В тот же день был сформирован ряд комитетов. Основная цель Молодежной лиги заключалась в том, чтобы определить тактику действий членов АНК в организации борьбы за освобождение африканских народов. Хотя я был согласен с этим, я все же нервничал по поводу своего вступления в Лигу, сомневаясь в степени своей готовности полностью отдаться политической деятельности. В то время я работал полный день, а после этого еще учился, и у меня оставалось крайне мало свободного времени. Кроме того, я испытывал определенную неуверенность, чувствуя себя ограниченным с точки зрения политической грамотности по сравнению с Уолтером Сисулу, Антоном Лембеде и Питером Мда. Они были людьми с полностью сформировавшимся мировоззрением, я же не мог про себя такого сказать. Мне также все еще не хватало уверенности в своих ораторских способностях, особенно по сравнению с красноречием других членов Молодежной лиги.
«Африканизм» Антона Лембеде не получил всеобщей поддержки, потому что эта концепция предполагала идеи расовой исключительности, что вызывало обеспокоенность у некоторых членов Молодежной лиги. Некоторые считали, что национализм, допускающий симпатии к белым, был бы более желательной политической практикой. По мнению других (я был в их числе), если бы чернокожим африканцам предложили мультирасовую форму борьбы, они могли увлечься культурой белых и, как результат, оказаться в плену чувства своей неполноценности. В то время я был категорически против членства коммунистов или белых в Молодежной лиге АНК.
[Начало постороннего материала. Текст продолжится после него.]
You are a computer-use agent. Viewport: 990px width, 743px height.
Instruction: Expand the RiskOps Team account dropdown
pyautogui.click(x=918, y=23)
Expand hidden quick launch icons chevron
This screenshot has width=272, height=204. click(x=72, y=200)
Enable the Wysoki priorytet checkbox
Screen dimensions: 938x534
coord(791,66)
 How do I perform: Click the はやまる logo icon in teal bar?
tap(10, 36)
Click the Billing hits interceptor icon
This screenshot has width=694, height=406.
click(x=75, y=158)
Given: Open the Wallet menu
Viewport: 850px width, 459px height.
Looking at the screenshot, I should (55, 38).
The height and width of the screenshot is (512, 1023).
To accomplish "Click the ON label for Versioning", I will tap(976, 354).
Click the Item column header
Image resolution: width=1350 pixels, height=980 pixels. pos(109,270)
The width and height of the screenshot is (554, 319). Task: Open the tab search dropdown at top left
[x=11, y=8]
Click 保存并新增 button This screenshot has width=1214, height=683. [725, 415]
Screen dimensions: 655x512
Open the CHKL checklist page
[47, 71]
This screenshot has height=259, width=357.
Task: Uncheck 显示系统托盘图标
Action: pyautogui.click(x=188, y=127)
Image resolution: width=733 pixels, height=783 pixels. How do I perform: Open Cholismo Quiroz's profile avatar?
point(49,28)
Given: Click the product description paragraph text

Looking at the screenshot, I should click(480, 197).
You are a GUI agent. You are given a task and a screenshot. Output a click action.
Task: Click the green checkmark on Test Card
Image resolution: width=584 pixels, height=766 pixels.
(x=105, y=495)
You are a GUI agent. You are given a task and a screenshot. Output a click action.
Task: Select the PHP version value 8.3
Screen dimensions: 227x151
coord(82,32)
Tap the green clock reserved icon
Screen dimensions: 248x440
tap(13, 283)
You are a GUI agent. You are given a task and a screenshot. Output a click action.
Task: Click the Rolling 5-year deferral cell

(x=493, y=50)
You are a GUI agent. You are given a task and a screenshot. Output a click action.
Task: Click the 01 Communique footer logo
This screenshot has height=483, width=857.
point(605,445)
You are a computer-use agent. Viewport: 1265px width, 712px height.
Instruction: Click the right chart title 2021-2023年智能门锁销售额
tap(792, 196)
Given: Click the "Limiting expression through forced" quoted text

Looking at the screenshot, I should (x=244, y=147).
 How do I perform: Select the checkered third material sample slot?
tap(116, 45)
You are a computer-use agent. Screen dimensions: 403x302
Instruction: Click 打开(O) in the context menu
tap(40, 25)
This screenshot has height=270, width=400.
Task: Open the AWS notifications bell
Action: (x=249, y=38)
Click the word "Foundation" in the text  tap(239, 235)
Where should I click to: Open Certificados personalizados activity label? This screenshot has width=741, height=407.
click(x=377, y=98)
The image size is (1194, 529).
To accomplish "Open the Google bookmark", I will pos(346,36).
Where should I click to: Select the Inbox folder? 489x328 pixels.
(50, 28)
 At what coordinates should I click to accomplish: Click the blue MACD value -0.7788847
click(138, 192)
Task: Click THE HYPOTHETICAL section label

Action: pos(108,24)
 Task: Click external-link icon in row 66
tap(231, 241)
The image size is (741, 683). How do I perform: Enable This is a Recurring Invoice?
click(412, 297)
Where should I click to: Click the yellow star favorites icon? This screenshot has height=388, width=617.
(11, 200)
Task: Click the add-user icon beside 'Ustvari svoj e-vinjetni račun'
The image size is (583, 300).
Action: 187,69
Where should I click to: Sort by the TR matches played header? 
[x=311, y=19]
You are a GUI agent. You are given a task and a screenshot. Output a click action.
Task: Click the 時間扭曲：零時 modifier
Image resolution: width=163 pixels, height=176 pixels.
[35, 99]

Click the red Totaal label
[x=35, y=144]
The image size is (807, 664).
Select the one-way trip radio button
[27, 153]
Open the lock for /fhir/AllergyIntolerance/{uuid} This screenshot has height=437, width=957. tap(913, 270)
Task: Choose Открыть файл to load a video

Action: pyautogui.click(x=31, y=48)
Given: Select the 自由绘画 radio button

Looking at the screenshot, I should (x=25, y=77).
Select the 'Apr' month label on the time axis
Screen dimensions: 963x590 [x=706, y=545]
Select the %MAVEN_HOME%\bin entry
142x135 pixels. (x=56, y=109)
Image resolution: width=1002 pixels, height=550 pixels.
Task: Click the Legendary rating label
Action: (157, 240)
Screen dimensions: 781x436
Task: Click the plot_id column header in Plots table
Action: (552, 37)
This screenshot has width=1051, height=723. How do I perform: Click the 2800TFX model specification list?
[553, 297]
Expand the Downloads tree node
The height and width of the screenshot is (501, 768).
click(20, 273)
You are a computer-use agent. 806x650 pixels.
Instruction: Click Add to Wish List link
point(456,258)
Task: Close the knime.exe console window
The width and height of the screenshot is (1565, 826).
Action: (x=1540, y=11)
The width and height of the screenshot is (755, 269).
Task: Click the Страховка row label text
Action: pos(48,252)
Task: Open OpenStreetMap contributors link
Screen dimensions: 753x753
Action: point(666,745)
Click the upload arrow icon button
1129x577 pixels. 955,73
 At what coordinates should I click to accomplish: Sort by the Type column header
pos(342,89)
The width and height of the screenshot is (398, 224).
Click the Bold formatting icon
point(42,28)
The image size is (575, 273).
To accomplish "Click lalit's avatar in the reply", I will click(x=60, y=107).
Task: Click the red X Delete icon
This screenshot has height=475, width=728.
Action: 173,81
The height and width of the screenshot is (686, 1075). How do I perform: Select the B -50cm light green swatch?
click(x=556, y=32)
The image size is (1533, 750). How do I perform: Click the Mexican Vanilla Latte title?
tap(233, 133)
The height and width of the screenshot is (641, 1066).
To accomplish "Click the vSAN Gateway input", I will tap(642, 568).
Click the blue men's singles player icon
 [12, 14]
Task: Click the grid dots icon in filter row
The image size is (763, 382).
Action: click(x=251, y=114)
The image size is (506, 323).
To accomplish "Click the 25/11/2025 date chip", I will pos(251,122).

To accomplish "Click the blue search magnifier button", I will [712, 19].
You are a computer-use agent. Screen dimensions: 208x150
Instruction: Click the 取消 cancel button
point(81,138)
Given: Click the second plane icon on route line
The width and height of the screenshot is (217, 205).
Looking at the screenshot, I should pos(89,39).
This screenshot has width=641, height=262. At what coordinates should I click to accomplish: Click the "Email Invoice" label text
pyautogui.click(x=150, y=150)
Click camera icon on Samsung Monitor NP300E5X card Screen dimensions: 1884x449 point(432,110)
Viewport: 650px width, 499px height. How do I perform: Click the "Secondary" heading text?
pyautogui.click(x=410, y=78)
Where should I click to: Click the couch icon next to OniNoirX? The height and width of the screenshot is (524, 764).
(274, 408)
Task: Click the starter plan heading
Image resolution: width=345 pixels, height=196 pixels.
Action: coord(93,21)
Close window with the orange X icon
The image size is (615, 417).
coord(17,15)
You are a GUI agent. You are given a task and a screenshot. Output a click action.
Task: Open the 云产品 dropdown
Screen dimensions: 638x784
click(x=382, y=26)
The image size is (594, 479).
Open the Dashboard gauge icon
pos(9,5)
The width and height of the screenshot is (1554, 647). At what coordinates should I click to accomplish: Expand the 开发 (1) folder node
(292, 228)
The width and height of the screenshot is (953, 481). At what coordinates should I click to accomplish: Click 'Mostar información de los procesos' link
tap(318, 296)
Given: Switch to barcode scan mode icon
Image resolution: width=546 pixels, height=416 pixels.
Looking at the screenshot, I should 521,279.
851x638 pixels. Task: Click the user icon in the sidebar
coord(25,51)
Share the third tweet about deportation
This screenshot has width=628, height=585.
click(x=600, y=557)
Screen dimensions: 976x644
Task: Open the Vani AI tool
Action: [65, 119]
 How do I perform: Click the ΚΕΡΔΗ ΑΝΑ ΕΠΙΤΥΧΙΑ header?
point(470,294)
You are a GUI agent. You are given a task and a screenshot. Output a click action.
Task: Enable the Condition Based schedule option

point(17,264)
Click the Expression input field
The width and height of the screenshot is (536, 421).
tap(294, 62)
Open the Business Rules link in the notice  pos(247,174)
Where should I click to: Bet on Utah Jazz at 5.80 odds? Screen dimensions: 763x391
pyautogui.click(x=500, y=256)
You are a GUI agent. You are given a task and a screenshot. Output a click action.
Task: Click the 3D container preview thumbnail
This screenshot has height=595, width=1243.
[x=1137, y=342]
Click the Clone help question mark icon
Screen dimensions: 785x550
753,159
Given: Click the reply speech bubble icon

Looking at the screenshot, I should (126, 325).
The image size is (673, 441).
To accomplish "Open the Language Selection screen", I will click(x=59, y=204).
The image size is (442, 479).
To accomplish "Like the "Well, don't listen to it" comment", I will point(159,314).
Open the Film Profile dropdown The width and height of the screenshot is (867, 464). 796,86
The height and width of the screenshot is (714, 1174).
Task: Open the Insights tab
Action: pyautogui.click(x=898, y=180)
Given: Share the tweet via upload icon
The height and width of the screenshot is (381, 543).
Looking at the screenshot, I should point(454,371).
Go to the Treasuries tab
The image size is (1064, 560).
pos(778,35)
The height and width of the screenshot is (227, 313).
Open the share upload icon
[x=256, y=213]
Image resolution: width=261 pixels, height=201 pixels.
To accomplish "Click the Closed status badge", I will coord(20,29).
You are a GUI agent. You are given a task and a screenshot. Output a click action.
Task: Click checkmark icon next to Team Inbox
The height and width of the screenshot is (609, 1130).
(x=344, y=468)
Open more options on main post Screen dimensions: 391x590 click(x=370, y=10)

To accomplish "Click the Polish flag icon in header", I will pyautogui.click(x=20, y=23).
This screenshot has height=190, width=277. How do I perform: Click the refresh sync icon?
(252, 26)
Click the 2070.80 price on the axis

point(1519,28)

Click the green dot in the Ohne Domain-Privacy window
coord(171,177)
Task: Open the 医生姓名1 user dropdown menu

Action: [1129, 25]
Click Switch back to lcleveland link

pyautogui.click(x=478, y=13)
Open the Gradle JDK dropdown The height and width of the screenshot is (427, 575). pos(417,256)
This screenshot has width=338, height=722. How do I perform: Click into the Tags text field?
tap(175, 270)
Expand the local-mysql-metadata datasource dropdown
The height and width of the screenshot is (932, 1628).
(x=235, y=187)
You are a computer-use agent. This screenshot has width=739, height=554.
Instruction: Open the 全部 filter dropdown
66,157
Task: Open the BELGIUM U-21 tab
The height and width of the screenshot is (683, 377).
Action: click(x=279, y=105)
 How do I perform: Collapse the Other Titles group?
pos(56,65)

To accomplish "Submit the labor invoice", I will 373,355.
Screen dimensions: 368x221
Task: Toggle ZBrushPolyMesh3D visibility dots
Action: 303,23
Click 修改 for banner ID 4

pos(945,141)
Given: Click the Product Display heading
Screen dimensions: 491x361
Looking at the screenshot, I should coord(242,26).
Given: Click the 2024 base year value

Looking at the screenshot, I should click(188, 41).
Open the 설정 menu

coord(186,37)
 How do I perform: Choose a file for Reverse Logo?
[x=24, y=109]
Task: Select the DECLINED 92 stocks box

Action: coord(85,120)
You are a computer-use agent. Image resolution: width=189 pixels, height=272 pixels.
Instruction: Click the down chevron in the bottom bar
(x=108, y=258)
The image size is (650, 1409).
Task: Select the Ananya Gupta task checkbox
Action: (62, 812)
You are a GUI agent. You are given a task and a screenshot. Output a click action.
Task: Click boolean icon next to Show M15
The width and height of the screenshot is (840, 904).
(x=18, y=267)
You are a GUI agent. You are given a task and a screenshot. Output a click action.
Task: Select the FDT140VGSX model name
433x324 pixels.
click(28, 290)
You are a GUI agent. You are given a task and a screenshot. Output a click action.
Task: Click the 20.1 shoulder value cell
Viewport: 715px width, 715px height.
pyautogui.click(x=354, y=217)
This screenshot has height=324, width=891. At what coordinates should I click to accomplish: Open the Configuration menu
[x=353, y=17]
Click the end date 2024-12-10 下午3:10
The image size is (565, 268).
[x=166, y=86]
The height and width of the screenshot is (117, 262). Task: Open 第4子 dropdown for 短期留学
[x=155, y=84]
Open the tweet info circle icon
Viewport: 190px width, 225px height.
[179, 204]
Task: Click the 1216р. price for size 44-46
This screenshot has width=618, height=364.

Дом Уолтера Сисулу стал для меня моим домом вдали от моего собственного родного дома. В течение нескольких месяцев в начале 1940-х годов это, действительно, был мой дом в буквальном смысле этого слова, поскольку в то время мне больше негде было остановиться. В нем постоянно обитали многочисленные гости, которые вели бесконечные дискуссии о политике. Альбертина, жена Уолтера, была мудрой и замечательной женщиной, а также решительным сторонником политической стези, избранной Уолтером. (На их свадьбе Антон Лембеде сказал: «Альбертина, ты вышла замуж за женатого мужчину: Уолтер женился на политике задолго до того, как встретил тебя».)
Именно в гостиной дома Уолтера я встретил Эвелин Мейс, свою первую жену. Она была тихой, симпатичной девушкой из сельской местности, которую, казалось, нисколько не пугали толпы народа у Уолтера. В последующем она вместе с Альбертиной и Розой, женой Питера Мда, проходила стажировку в качестве медсестры в общем госпитале Йоханнесбурга для чернокожих африканцев.
Эвелин была родом из района Энгкобо в Транскее, расположенного к западу от Умтаты. Ее отец, шахтер, умер, когда она была совсем маленькой, а мать – когда ей было двенадцать лет. После окончания Эвелин начальной школы ее отправили в Йоханнесбург учиться в средней школе. После смерти матери она осталась со своим братом Сэмом Мейсом, которого поселили в доме Уолтера. Мать Уолтера приходилась тетей отцу Эвелин. Семья Сисулу относилась к Эвелин так, словно она была их любимой дочерью.